(Word and item position data)

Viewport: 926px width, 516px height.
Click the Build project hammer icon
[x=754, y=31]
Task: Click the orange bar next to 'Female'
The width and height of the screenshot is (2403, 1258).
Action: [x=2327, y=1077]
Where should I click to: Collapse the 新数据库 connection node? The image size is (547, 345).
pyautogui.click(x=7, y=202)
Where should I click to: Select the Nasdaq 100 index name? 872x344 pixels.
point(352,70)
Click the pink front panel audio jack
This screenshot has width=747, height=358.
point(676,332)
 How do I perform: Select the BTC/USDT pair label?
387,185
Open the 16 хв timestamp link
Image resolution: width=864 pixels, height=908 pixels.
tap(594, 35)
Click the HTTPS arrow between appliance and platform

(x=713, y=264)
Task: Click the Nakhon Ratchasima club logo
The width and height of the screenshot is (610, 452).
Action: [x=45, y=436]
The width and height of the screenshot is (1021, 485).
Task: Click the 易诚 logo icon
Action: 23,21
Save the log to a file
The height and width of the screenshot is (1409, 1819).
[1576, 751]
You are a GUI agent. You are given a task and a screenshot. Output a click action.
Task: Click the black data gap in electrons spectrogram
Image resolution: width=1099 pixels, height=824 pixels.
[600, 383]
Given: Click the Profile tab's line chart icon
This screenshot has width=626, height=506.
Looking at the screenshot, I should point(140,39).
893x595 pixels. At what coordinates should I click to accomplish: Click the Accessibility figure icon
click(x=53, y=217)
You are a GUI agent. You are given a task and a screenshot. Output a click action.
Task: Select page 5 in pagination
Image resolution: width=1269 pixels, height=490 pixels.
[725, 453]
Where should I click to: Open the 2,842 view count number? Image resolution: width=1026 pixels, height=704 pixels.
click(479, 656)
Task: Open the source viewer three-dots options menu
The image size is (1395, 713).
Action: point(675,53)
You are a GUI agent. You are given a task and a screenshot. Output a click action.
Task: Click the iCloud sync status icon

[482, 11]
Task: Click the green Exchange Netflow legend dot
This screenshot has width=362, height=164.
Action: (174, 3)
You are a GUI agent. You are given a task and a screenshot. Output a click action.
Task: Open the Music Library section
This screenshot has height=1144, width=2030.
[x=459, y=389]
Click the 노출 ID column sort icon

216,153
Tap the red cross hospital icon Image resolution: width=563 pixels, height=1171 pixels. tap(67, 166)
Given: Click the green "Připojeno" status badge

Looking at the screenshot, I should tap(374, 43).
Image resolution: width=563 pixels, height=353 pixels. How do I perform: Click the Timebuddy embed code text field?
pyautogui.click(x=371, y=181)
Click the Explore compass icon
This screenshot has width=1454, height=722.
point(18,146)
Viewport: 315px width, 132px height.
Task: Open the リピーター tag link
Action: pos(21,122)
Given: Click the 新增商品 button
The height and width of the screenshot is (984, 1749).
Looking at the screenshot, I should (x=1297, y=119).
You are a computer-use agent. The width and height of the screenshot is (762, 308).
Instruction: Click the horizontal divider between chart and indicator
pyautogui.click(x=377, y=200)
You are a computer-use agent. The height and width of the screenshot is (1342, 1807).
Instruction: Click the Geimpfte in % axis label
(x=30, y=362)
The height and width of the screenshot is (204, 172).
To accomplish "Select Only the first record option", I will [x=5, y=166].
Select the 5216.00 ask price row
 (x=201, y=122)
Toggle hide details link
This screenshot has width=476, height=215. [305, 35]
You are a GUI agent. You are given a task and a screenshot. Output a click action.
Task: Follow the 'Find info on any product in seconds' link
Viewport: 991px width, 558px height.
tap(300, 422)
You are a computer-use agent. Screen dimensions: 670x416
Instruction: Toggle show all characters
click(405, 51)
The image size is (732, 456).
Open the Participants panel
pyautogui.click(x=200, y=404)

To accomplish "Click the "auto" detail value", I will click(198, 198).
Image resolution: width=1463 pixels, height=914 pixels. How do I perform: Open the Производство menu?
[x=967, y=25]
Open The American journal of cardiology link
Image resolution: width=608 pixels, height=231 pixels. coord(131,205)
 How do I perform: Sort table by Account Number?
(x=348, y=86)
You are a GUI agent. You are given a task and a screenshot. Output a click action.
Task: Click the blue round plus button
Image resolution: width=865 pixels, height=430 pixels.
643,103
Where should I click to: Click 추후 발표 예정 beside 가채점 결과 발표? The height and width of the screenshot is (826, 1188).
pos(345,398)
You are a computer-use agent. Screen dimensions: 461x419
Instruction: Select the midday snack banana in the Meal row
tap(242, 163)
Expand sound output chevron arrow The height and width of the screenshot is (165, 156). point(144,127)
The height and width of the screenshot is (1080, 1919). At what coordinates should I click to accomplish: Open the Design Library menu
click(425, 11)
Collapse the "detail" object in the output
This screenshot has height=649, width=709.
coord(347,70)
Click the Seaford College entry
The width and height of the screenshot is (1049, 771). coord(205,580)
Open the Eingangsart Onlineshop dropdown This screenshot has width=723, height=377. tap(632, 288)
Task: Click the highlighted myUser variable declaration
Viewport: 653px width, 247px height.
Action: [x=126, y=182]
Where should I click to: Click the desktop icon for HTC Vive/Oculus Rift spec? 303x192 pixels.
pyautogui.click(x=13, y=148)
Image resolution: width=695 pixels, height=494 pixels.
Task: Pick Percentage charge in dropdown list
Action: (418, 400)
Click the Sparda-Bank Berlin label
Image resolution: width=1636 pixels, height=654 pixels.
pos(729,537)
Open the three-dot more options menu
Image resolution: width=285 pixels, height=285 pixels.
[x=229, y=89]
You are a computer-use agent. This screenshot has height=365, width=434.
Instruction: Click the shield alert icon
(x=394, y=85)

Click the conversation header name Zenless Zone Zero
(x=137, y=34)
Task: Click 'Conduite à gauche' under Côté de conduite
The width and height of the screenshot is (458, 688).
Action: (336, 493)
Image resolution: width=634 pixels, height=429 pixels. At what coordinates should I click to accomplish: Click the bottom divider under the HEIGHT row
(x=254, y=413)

=== TASK TO COMPLETE ===
Extract every line of the data above that contains the string "logo", treating uppercase and lowercase letters as distinct.

=== SOLUTION TO THIS EXERCISE ===
Task: Click the Nakhon Ratchasima club logo
Task: Click the 易诚 logo icon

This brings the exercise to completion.